Pick out each line of the records below that contains the word "should".

◆ **Exercise data**
####

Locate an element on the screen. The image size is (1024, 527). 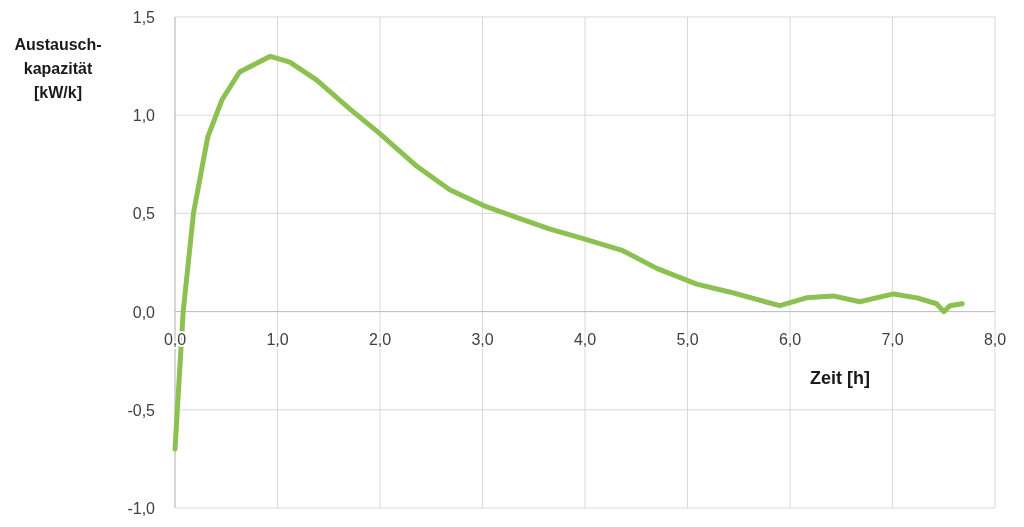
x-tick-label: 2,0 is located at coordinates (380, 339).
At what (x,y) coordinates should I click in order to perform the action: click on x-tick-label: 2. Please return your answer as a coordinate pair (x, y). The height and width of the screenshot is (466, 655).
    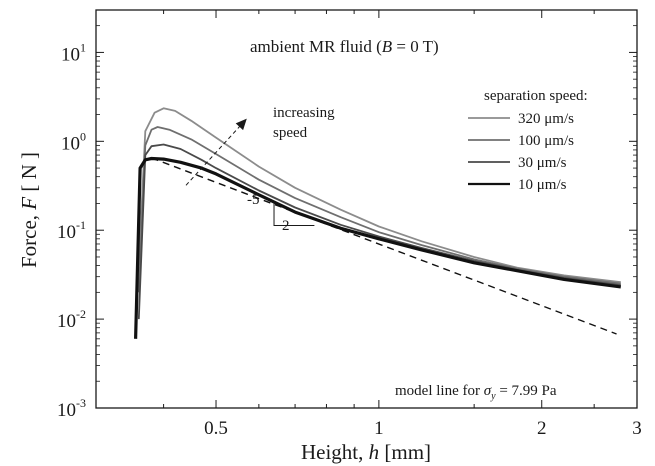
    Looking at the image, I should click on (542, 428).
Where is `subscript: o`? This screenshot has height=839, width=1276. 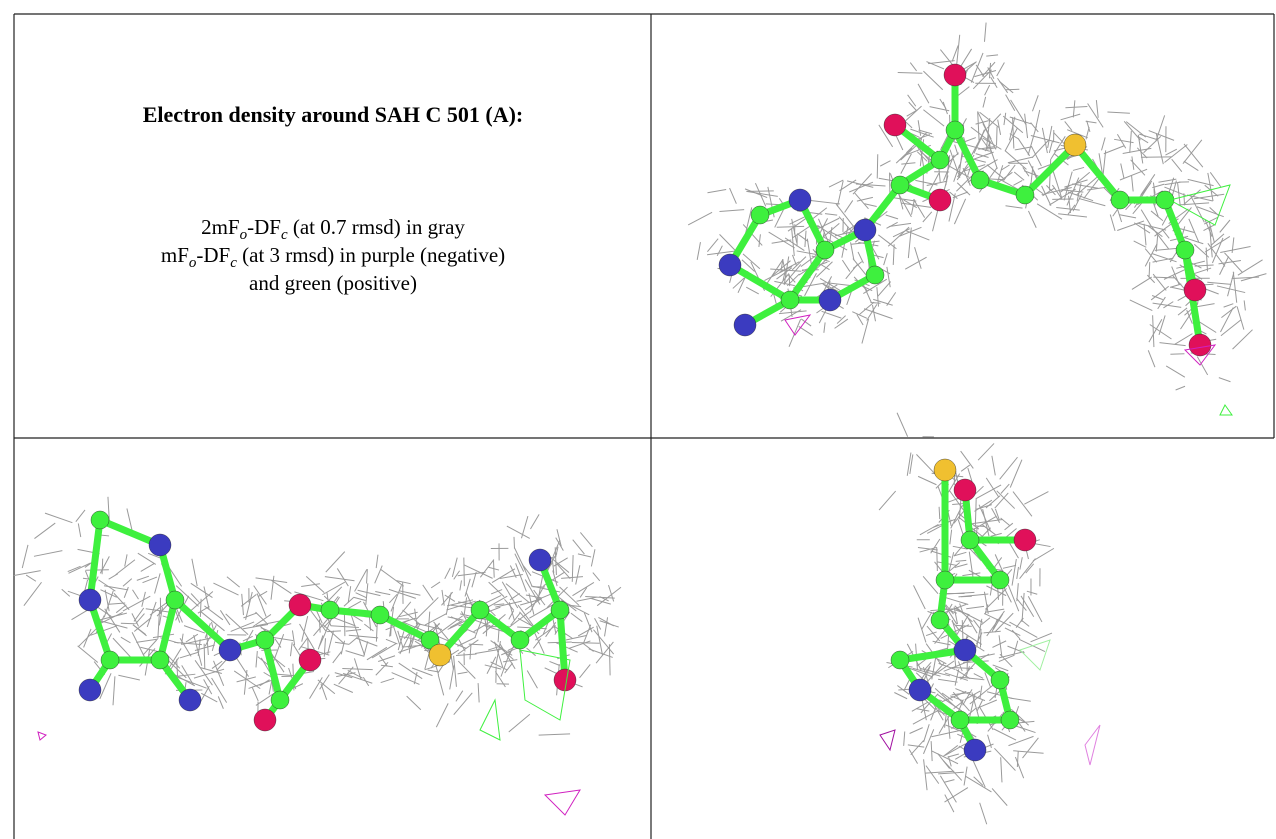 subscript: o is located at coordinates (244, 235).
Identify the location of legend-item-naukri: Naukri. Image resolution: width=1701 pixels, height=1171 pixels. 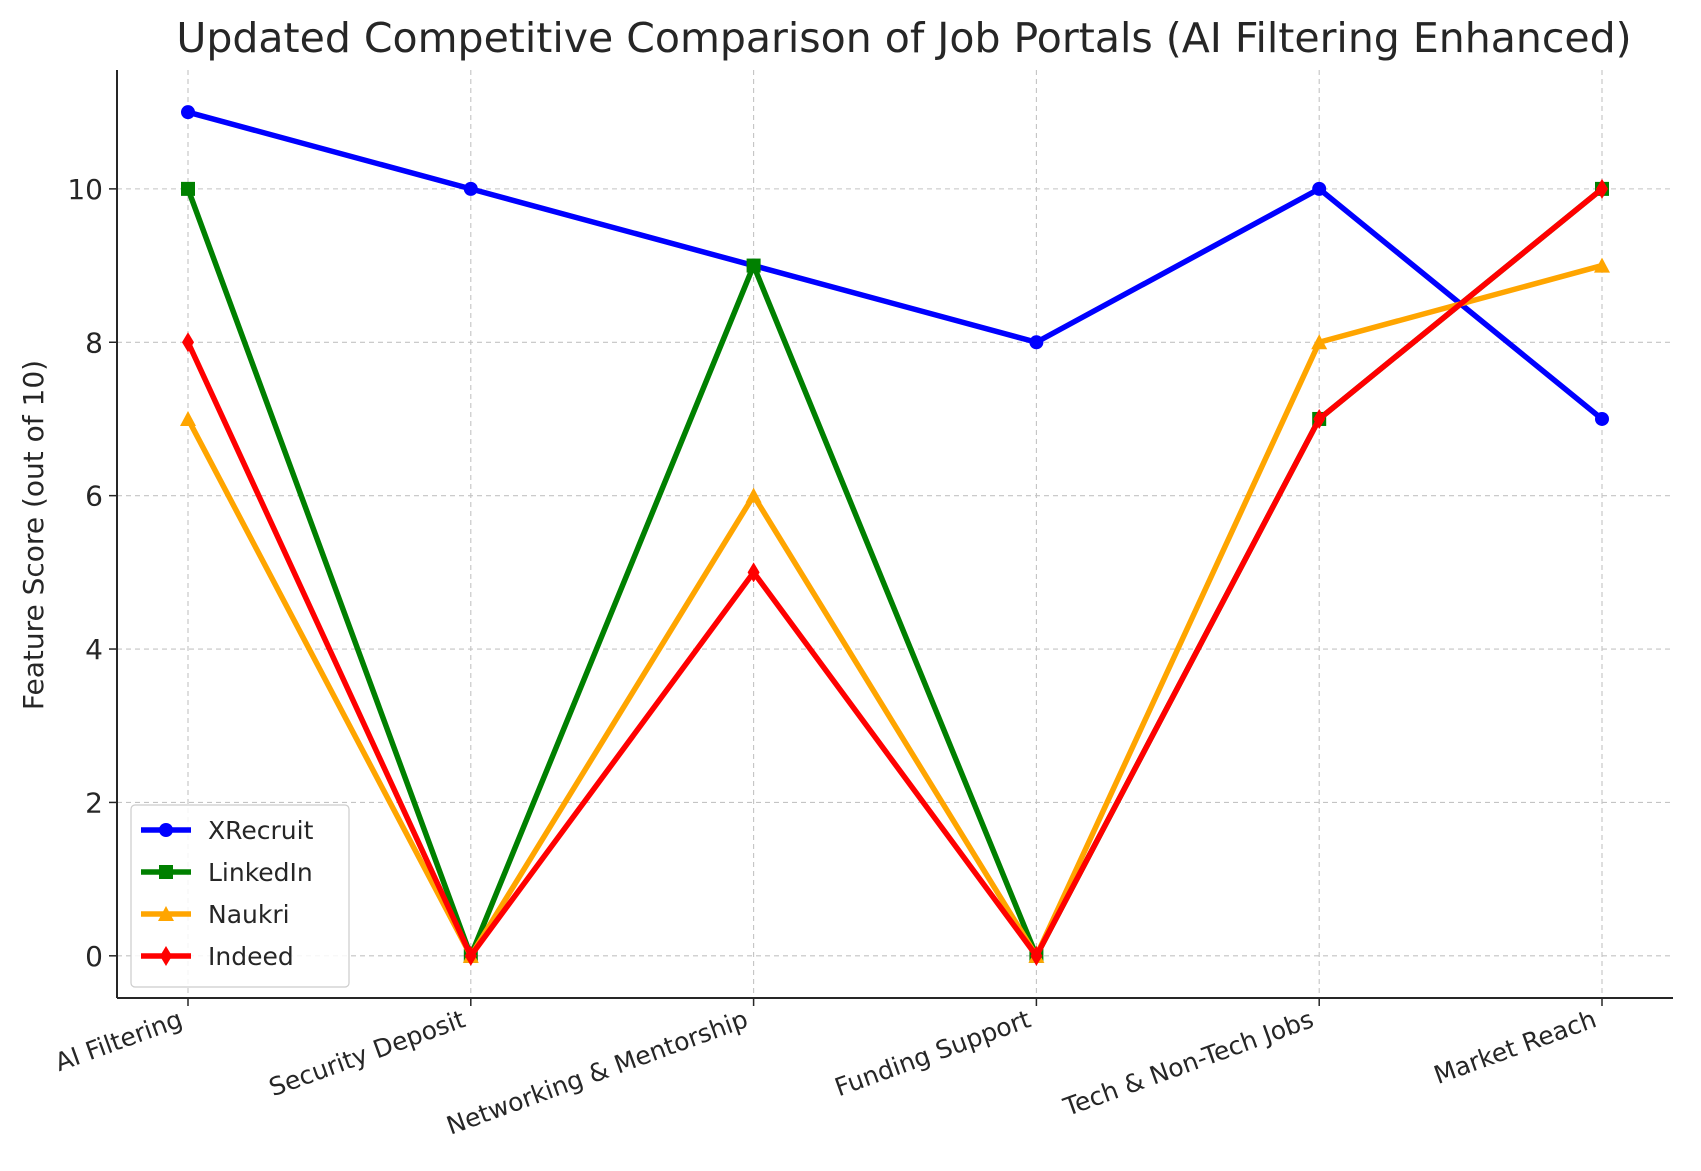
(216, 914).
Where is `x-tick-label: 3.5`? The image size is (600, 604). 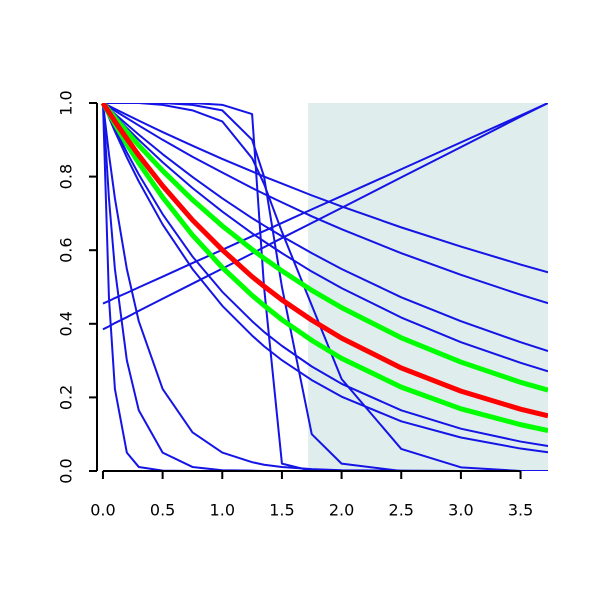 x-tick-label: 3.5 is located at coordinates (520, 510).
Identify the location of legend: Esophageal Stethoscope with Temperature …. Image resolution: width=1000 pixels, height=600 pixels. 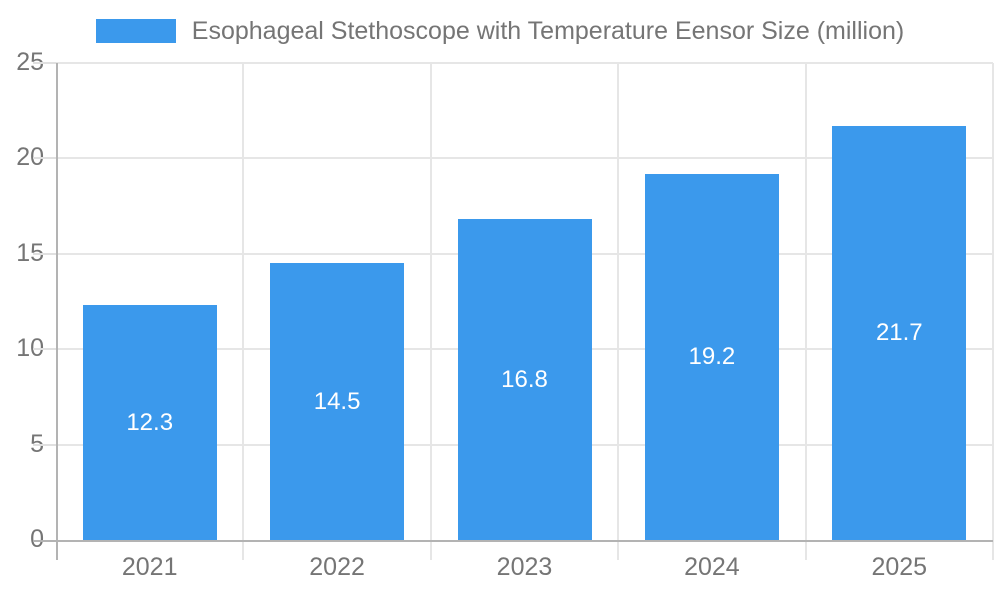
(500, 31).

####

◆ **Answer to the problem**
At what (x,y) coordinates should I click in order to perform the action: click on x-tick-label: 2. Please return your answer as a coordinate pair (x, y). The height and width of the screenshot is (466, 655).
    Looking at the image, I should click on (542, 428).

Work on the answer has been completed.